DATASET RECORDS:
::::::::

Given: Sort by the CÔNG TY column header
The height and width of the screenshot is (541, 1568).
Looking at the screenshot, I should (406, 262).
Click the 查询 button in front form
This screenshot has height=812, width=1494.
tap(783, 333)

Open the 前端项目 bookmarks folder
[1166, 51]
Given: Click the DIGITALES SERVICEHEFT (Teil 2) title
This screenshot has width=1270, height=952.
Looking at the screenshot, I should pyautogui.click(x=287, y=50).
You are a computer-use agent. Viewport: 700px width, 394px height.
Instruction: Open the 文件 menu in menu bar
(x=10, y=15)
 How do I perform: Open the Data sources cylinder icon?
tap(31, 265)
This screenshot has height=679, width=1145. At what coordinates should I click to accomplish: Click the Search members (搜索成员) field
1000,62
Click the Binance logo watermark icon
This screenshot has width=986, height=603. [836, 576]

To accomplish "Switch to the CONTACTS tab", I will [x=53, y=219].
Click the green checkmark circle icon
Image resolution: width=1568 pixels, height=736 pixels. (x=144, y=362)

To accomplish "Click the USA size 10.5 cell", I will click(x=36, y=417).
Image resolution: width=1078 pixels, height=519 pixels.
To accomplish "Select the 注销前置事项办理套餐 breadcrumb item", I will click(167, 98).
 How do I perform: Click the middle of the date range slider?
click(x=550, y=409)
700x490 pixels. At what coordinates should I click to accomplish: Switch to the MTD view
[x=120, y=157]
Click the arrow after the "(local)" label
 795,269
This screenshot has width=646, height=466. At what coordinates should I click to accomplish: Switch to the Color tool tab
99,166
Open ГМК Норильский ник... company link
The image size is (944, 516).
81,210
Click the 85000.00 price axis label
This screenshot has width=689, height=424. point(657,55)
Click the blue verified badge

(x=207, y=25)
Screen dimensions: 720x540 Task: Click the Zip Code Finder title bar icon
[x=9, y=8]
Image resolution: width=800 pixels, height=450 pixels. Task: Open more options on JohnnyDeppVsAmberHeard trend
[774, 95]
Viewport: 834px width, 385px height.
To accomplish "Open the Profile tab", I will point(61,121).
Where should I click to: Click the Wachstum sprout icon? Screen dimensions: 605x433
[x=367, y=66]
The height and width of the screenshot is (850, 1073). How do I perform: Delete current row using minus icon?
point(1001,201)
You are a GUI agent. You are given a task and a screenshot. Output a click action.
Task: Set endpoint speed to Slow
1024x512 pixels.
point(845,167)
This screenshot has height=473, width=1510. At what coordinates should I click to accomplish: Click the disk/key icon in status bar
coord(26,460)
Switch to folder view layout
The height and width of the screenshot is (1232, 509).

::::::::

WORK ORDER: In the listing above, find the line containing "The height and width of the screenshot is (541, 1568)." and the line containing "Given: Click the". Output them and every line between, exactly, and nothing else.

EXERCISE RESULT:
The height and width of the screenshot is (541, 1568).
Looking at the screenshot, I should (406, 262).
Click the 查询 button in front form
This screenshot has height=812, width=1494.
tap(783, 333)

Open the 前端项目 bookmarks folder
[1166, 51]
Given: Click the DIGITALES SERVICEHEFT (Teil 2) title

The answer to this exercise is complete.